You know, last Tuesday, when people showed up by the thousands to help those hit by the tornadoes – when you brought so much stuff to donate my car was FULL – we saw what we could really be about – what being HUMAN is about: just helping one another. Nobody asked for anyone’s political party affiliation before offering help. Nobody refused to help someone because they were wearing a particular political hat or t-shirt. We were at our best. We were being compassionate. We were being wise – because wisdom knows that when some of us struggle then all of us need to help out
I’m going to share with you what I’ve adopted as my personal policy to insert some wisdom into things I say or share on social media – this is how I’m planning to approach any intense issues, including politics and the coronavirus pandemic.

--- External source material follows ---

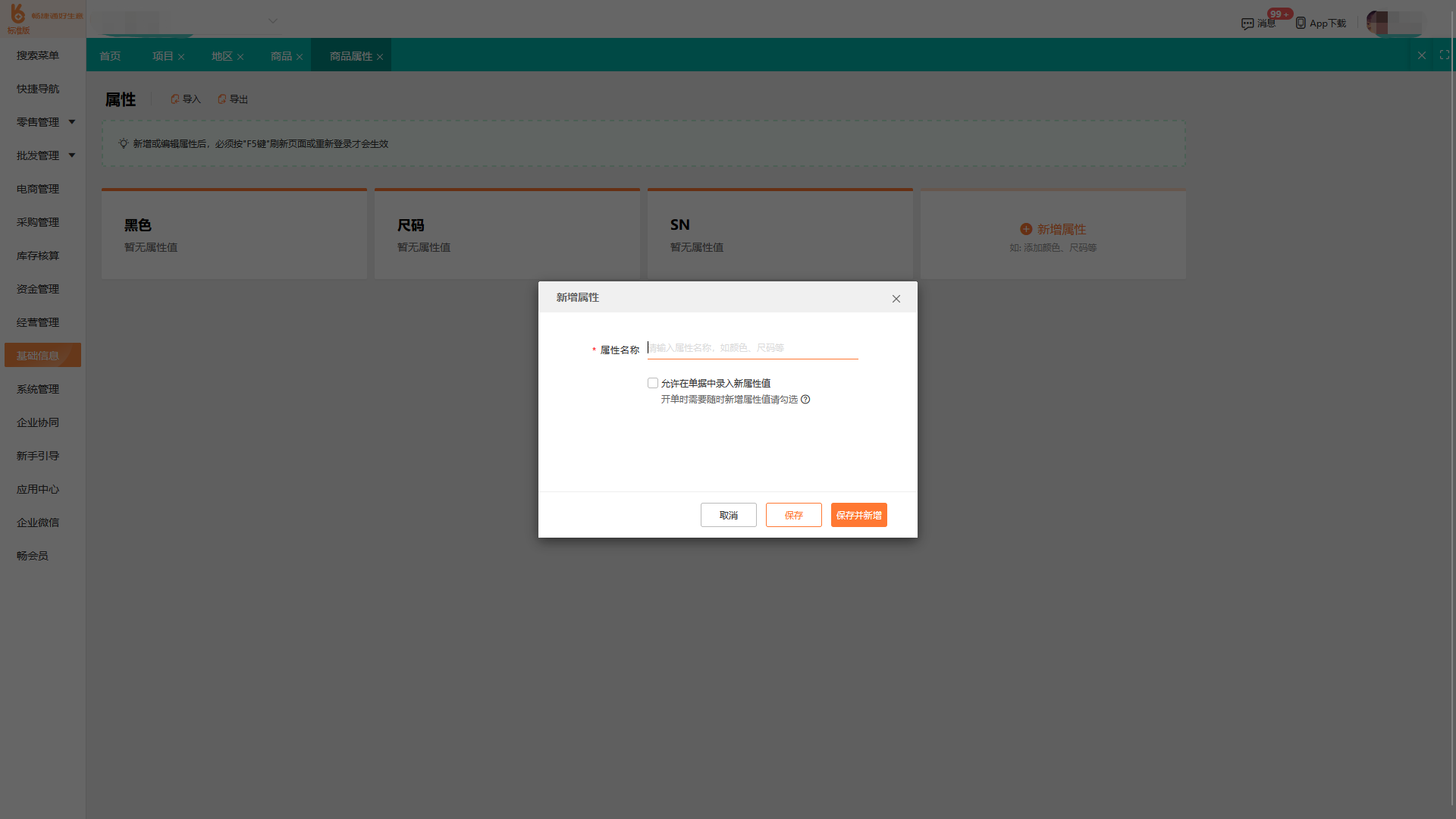Click the 基础信息 sidebar icon
Viewport: 1456px width, 819px height.
click(x=42, y=355)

Using the word THINK, there is a question for each letter of the word. It’s designed to get at the truth and to help us make wiser decisions about the information we pass along.
T – is it true? – have I checked with several reliable sources before I spread it as truth?
H – is it helpful? Does it meaningfully contribute to a discussion?
I – is it inspiring? Will reading or hearing this make people more likely to want to be part of the solution?
N – is it necessary that I share this?
K – is it kind? (does it at least avoiding name-calling or making sweeping assumptions about people who disagree with me…)
It’s a little corny, but I’m guessing that if we all put things through this filter before we speak or post – it could help us to “heed the reproof” of Wisdom as our scripture says.
These are intense times, y’all. It’s a presidential election year. The coronavirus and Covid19 are consuming us with fear. As people of faith, as followers of Christ, we owe ourselves, our God and our community a commitment to being wise. We don’t have to have all the answers. We’re going to be okay. Not so much because “we’ve got this,” but because God’s got us. Amen.
Usually at Telos at Southminster’s Worship Gatherings, we break into small groups for some discussion. Since we’re all doing the social distancing thing — we’ll have those discussions here, in the comments section. Be wise in what you post — this is far more public than the sanctuary where we usually are. I believe, however, that we can still have robust and faithful discussions.
The Questions for today:
- Share a “happy” and a “crappy” from this week and a way that we can pray for you this week. Remember to keep it to a “tweet” size.
- What is one thing that challenged, irritated, surprised, blessed, or provoked you in today’s post? What would you like to know more about?
- What could you do to be wise about politics in this election year, and about the coronavirus pandemic?